Tekstfragment>
-----

Kerk & religie

Kerkhistorie met knipoog: de ”blos der schaamte” van de VU

Zouden ze er nog zijn, de excentrieke professoren? Zoals de hooggeleerde die in mijn tijd op een fiets met rammelend spatbord zonder jasbeschermer prinsheerlijk door de prinsenstad naar zijn werk toog? Of de verstrooide professor, zoals de Kamper ethicus G. Brillenburg Wurth, die –als ik Bert Klei van Trouw mag geloven– op weg naar de hogeschool tot de ontdekking kwam dat hij zijn hoed vergeten had en toen zijn fiets tegen een boom zette om hem te halen?

Jan van der Graaf
17 September 2018 09:54Gewijzigd op 16 November 2020 14:07
Studenten voor het oude VU-gebouw aan de Keizersgracht. beeld HDC
Studenten voor het oude VU-gebouw aan de Keizersgracht. beeld HDC

Feit is dat het universitaire leven er vroeger geheel anders, curieuzer zelfs uitzag dan vandaag. Dat besefte ik nog eens bij het lezen van ”Herinneringen” van prof. mr. P. A. Diepenhorst (1879-1953). Hij was van 1904 tot 1949 hoogleraar aan de juridische faculteit van de Vrije Universiteit in Amsterdam. Op 25-jarige leeftijd was hij dat al, waardoor het hem verlegen maakte dat hij met professor werd aangesproken, omdat studenten soms ouder waren dan hij.

Met de benaming ”universiteit” was men aan de VU, blijkens een feestrede van Abraham Kuyper op het koperen feest, ook „tot blozens toe verlegen.” Kuyper had gejuicht dat „het honderdtal studenten” bijna was bereikt. Ongeveer twintig studenten studeerden toen rechten. Maar al verscheen er op de colleges slechts één student, nochtans werd deze door de hoogleraar met ”mijne heeren” aangesproken. Dat was niet misplaatst „omdat des hoogleraars bezielend enthousiasme de collegezaal vulde.”

-----

Verstrekte gegevens>
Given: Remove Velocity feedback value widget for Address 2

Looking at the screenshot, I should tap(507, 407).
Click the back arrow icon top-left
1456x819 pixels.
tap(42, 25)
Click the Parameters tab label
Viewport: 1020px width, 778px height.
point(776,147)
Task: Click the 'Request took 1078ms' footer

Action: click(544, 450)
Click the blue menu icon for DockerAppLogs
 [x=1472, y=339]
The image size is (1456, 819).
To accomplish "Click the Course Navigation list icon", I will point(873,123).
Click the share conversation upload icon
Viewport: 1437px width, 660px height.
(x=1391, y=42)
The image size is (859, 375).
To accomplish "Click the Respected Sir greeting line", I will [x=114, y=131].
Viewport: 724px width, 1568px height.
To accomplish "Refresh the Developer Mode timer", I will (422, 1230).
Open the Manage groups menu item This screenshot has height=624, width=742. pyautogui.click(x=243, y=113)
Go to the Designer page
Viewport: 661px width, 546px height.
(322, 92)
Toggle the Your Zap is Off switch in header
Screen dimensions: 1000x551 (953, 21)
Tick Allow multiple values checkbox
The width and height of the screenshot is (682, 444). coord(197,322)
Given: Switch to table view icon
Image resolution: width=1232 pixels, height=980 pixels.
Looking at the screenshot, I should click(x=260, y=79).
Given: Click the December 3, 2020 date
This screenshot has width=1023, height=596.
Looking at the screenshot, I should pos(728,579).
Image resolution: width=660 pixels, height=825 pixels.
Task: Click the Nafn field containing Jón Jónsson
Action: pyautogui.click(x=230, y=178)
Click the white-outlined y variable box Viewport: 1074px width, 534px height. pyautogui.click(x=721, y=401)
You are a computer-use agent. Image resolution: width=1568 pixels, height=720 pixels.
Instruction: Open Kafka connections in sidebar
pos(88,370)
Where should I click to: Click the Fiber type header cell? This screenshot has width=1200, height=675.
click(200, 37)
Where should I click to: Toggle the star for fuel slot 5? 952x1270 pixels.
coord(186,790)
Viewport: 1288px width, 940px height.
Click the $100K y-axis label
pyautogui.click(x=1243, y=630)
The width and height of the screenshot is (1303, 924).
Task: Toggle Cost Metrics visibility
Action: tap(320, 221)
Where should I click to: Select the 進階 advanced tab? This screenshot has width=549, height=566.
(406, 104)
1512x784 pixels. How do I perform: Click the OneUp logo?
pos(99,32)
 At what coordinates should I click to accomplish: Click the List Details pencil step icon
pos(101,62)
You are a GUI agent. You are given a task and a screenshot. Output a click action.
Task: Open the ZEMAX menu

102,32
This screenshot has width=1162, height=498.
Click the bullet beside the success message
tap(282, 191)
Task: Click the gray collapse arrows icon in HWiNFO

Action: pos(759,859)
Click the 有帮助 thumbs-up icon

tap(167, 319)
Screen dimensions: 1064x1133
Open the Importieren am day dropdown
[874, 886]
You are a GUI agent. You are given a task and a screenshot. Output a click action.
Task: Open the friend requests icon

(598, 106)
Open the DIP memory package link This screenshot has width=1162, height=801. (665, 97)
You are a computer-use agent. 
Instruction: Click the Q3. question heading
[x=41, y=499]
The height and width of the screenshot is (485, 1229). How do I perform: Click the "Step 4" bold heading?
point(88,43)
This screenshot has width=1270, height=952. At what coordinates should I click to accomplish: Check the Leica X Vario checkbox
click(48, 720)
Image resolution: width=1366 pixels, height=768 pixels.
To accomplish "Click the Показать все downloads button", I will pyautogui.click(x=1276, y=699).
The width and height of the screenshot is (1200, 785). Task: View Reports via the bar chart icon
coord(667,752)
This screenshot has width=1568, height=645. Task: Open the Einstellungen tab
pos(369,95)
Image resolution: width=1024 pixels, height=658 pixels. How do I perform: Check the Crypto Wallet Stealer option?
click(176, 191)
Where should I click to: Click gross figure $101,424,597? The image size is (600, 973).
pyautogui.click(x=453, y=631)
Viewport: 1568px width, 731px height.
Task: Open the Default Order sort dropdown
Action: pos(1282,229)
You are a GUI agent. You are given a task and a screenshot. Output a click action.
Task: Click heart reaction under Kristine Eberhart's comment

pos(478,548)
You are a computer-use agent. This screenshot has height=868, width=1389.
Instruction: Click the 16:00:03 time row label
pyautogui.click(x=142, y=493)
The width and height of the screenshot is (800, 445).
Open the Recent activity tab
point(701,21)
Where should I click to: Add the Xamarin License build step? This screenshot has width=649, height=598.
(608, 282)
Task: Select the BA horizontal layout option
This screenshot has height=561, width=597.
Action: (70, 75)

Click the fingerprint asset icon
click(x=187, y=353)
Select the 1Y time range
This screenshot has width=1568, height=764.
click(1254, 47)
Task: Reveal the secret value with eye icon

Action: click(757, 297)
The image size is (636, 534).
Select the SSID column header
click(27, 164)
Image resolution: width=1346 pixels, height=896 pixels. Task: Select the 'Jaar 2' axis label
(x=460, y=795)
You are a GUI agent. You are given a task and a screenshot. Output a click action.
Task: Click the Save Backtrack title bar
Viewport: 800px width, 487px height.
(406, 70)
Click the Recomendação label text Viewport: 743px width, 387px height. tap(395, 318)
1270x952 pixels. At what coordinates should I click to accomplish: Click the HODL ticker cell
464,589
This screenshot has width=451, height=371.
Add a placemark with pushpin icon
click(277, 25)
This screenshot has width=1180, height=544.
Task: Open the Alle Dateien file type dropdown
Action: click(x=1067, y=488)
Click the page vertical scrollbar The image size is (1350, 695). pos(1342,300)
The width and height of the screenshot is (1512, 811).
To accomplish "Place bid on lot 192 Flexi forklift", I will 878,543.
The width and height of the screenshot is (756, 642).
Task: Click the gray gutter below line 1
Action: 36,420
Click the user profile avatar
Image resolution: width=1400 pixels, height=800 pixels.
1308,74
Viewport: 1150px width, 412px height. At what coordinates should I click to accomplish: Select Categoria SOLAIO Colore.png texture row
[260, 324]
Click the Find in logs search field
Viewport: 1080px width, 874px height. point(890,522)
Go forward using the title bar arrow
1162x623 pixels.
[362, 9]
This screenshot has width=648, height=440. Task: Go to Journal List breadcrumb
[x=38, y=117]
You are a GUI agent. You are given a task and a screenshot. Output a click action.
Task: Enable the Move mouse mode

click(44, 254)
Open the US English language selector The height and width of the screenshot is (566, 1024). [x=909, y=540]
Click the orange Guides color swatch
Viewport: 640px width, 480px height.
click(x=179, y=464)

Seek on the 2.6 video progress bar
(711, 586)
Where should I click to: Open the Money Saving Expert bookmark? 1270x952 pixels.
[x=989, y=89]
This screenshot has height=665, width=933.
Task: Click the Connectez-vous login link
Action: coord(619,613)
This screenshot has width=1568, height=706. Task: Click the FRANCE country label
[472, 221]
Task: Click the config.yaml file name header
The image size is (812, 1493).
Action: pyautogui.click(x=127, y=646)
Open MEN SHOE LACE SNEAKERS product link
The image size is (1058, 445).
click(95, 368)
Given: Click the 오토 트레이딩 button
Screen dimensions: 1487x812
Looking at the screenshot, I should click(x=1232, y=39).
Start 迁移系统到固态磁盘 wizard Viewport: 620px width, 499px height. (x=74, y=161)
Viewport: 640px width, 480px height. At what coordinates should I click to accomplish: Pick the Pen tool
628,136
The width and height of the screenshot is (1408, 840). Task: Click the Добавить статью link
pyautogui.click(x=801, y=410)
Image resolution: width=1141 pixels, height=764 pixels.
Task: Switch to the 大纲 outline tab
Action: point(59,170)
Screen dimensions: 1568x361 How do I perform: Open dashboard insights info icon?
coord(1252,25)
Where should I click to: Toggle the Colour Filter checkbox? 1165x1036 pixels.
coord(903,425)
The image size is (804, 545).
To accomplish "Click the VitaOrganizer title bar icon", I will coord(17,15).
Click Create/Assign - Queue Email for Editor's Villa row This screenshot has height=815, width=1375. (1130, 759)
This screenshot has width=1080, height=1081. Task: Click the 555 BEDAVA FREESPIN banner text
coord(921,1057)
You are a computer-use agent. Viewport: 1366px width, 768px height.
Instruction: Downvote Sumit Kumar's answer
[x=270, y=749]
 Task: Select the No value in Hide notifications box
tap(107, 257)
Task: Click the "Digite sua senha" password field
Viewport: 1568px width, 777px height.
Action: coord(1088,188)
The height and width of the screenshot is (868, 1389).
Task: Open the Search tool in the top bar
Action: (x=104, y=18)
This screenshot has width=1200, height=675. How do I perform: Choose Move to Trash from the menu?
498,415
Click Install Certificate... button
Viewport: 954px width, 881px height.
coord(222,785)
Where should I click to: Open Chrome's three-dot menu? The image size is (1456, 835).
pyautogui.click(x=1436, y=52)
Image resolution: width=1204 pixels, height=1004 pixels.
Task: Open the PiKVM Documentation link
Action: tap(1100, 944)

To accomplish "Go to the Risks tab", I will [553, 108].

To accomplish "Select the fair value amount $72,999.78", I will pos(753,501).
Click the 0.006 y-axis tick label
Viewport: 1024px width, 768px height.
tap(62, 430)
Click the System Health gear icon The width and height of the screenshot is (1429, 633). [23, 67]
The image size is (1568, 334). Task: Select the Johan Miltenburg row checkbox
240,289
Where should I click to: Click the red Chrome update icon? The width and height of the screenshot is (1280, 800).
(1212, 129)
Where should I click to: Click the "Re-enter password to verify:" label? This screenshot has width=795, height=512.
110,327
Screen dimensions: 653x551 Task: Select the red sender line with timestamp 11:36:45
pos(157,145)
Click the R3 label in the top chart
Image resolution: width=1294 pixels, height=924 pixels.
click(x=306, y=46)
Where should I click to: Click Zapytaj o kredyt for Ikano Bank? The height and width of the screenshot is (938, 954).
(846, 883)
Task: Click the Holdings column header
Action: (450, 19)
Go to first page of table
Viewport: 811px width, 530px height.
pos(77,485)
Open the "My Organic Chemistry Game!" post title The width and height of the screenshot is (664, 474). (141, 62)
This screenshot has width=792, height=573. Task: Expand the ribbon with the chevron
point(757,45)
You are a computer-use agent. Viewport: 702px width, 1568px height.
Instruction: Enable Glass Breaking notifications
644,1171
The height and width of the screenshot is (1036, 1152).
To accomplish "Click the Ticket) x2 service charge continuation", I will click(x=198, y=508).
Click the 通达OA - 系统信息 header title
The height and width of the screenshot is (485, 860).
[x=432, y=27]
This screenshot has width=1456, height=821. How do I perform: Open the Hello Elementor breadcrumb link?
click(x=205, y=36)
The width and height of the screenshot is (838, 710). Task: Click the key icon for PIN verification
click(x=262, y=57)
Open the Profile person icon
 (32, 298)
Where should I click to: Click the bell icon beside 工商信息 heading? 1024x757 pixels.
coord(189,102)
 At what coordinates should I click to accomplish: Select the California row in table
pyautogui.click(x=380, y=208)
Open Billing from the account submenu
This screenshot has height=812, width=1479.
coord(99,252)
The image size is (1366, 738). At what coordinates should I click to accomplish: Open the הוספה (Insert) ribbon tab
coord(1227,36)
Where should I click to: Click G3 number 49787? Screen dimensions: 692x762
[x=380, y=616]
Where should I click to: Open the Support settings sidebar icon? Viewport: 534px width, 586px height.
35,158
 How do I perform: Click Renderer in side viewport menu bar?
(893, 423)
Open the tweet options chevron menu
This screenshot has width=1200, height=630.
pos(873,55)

-----

Reeks opdrachten>
1. Druk een deel van het artikel over de Vrije Universiteit af. Begin bij de woorden "Jan van der" en stop na "waren dan hij.".
2. Van welk jaar tot welk jaar was P. A. Diepenhorst volgens het artikel over de Vrije Universiteit hoogleraar aan de juridische faculteit?
3. Schrijf het artikel over de Vrije Universiteit verder vanaf de laatste zin die er staat.
De gegevens staan geheel los van het artikel over de Vrije Universiteit.

Antwoorden bij oefening>
1.
Jan van der Graaf
17 September 2018 09:54Gewijzigd op 16 November 2020 14:07
Studenten voor het oude VU-gebouw aan de Keizersgracht. beeld HDC
Studenten voor het oude VU-gebouw aan de Keizersgracht. beeld HDC

Feit is dat het universitaire leven er vroeger geheel anders, curieuzer zelfs uitzag dan vandaag. Dat besefte ik nog eens bij het lezen van ”Herinneringen” van prof. mr. P. A. Diepenhorst (1879-1953). Hij was van 1904 tot 1949 hoogleraar aan de juridische faculteit van de Vrije Universiteit in Amsterdam. Op 25-jarige leeftijd was hij dat al, waardoor het hem verlegen maakte dat hij met professor werd aangesproken, omdat studenten soms ouder waren dan hij.

2. Van 1904 tot 1949.

3.
Maar toen kwam de vermeerdering van het studentental. Die ”volte”, die ”massa”, doet Diepenhorst denken aan ”De opstand der horden” van de Spaanse filosoof Ortega Y Gasset. Deze schreef: „De steden zijn vol menschen. De treinen vol reizigers. De café’s vol klanten. De straten vol voorbijgangers.” Nergens was meer een plaats te vinden, verzuchtte hij.

De ”volte” aan studenten had echter ook wel weer zijn bekoring, „waar toch in de veelheid van studenten voor een goed deel des professors heerlijkheid is gelegen.” Diepenhorst stelde zich ermee tevreden: „De blos der schaamte (…) mag voor den blos der vreugde over het verkregen resultaat plaats maken, mits slechts het oog geopend blijft voor de gevaren, die uit deze veranderde positie voortvloeien.”

En dan de studenten zelve. Toen de eerste vrouwelijke student zich aanmeldde werd er voor dit ”singuliere geval” een aparte senaatsvergadering belegd. Door sommige studenten „schijnt het college te worden gelijkgesteld met een gif, dat in zo klein mogelijke hoeveelheid dient te worden genuttigd.” Toen een minimum van twee jaar college lopen werd ingevoerd, deed een student op 13 februari 1938 zijn intree in de collegezaal om „punctueel op 12 februari 1940” weer afscheid te nemen.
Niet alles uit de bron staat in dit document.